El principal hecho histórico de Madrid es, por supuesto, su capitalidad. En 1561 la corte se traslada de Toledo a Madrid, simplemente porque está en el centro y todo coge a igual distancia. Ahí empieza una gran actividad constructiva, que Felipe II encarga a Juan de Herrera. Nobleza, funcionarios, empleados y trabajadores empiezan a venir, y necesitan casas, palacios y oficinas, aunque sigue siendo más centro político que comercial, en lo que siguen destacando Toledo y Sevilla.
Lo que no son los habitantes de Madrid es muy pulcros con su ciudad. Cuando el papa Clemente VIII viene a ver a Felipe II, su nuncio escribe cartas en las que se queja del barro de las calles, la falta de aceras y de alcantarillado, el mal olor a causa de ello, los animales compartiendo la calzada con los viandantes.
Todavía queda mucho por pulir.
Y por mejorar en dietética, porque si Carlos V era famoso por su manera desaforada de comer, que parece mentira que le cupiese tanto, y así andaba de la gota, Felipe no le iba en zaga; comía mucho menos, pero muy mal: solo carnes, dos veces al día. Frutas y verduras, nada. Así que sus problemas digestivos eran de campeonato.

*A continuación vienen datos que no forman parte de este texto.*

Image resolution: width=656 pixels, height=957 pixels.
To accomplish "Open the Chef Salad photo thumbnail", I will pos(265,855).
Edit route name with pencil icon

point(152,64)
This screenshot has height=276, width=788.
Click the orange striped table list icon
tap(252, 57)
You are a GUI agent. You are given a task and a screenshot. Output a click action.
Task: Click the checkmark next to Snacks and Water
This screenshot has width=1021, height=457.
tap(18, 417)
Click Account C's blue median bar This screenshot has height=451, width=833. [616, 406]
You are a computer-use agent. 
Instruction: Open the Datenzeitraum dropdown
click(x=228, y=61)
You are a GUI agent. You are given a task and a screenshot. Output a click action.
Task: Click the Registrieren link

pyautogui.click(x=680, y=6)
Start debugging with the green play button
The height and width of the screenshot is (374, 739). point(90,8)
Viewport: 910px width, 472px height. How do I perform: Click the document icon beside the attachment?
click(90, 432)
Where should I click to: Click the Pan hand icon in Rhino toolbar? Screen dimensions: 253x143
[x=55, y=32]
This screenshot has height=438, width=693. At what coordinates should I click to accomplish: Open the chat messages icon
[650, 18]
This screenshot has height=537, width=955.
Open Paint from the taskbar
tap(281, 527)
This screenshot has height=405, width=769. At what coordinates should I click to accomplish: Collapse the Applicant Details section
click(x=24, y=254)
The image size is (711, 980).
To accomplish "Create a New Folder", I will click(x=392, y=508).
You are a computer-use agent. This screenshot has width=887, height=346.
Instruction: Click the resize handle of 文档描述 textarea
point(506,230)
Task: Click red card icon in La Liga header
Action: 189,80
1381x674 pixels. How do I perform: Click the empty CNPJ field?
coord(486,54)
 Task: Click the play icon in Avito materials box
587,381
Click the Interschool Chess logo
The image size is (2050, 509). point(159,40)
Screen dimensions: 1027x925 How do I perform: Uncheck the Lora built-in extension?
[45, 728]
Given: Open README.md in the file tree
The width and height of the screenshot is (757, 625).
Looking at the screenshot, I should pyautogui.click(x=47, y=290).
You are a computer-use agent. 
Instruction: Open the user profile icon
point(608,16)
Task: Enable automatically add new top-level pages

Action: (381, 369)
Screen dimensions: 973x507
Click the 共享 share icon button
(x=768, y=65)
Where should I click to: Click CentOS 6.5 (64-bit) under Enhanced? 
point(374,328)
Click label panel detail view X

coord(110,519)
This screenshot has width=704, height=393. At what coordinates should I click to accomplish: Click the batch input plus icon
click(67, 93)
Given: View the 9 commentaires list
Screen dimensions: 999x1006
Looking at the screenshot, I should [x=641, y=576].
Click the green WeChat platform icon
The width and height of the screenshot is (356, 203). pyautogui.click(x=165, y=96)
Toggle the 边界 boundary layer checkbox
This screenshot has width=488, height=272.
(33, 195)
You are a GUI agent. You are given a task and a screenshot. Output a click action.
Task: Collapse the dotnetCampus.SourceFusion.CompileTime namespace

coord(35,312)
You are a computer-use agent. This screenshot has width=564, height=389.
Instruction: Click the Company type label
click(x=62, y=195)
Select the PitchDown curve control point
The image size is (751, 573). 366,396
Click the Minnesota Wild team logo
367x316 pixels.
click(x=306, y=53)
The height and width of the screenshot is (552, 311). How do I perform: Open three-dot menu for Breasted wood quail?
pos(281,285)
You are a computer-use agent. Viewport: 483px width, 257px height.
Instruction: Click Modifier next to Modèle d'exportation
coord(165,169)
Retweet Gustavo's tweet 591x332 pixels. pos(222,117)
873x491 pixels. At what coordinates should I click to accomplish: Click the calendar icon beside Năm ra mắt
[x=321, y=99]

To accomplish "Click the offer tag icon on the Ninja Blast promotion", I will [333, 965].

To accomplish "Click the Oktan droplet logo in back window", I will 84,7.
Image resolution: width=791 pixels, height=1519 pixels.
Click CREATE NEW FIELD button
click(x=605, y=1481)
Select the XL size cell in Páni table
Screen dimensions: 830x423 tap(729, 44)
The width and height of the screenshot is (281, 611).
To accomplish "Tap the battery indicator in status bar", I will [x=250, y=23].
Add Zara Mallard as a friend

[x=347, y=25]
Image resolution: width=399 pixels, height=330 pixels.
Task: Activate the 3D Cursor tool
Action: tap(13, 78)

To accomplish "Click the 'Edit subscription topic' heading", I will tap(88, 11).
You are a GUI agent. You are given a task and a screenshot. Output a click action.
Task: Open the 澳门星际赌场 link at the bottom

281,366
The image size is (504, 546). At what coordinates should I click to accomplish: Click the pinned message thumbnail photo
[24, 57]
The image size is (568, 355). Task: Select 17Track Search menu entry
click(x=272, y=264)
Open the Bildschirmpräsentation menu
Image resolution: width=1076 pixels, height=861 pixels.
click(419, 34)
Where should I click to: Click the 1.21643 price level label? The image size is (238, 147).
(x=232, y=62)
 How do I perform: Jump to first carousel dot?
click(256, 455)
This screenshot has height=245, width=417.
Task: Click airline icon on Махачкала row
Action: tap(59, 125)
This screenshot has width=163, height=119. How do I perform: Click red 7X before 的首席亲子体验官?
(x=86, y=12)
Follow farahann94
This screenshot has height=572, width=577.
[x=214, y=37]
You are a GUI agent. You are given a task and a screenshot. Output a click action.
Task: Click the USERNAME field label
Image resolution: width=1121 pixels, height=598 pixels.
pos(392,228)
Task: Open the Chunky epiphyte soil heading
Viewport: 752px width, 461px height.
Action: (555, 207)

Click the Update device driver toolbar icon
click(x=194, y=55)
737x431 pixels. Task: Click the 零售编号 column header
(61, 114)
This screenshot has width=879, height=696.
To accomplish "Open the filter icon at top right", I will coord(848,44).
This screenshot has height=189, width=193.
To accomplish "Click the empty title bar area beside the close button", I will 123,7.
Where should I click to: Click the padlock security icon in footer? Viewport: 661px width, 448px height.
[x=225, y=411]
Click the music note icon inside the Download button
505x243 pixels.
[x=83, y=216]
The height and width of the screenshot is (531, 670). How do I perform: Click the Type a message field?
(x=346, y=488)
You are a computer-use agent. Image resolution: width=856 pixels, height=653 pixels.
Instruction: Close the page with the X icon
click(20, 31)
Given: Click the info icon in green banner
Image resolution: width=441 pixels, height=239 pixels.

Problemas que comparte una inmensa pléyade de desheredados, pero a la inversa. Ni carnes ni apenas pan. Miles de mendigos y pícaros, despojos de las guerras y de la falta de industrias, de clase media, de trabajo, pululan por Madrid, a lo que caiga, a lo que haya, a la sopa boba, al robo. A una supervivencia del día a día que, paradójicamente, hace nacer una joya única en la literatura universal: la novela picaresca.
En 1540 se promulga una ley que prohibe ejercer la mendicidad «fuera de su lugar de nacimiento»: cada pobre en su sitio, que aquí no caben todos ni hay para todos. Y solo pueden mendigar los que el párroco acreditase con un certificado de pobreza. Por si los aprovechados en busca de un sobresueldo.
Eso sí que fue tratar de ponerle puertas al campo. No había alguaciles bastantes para controlar a todos.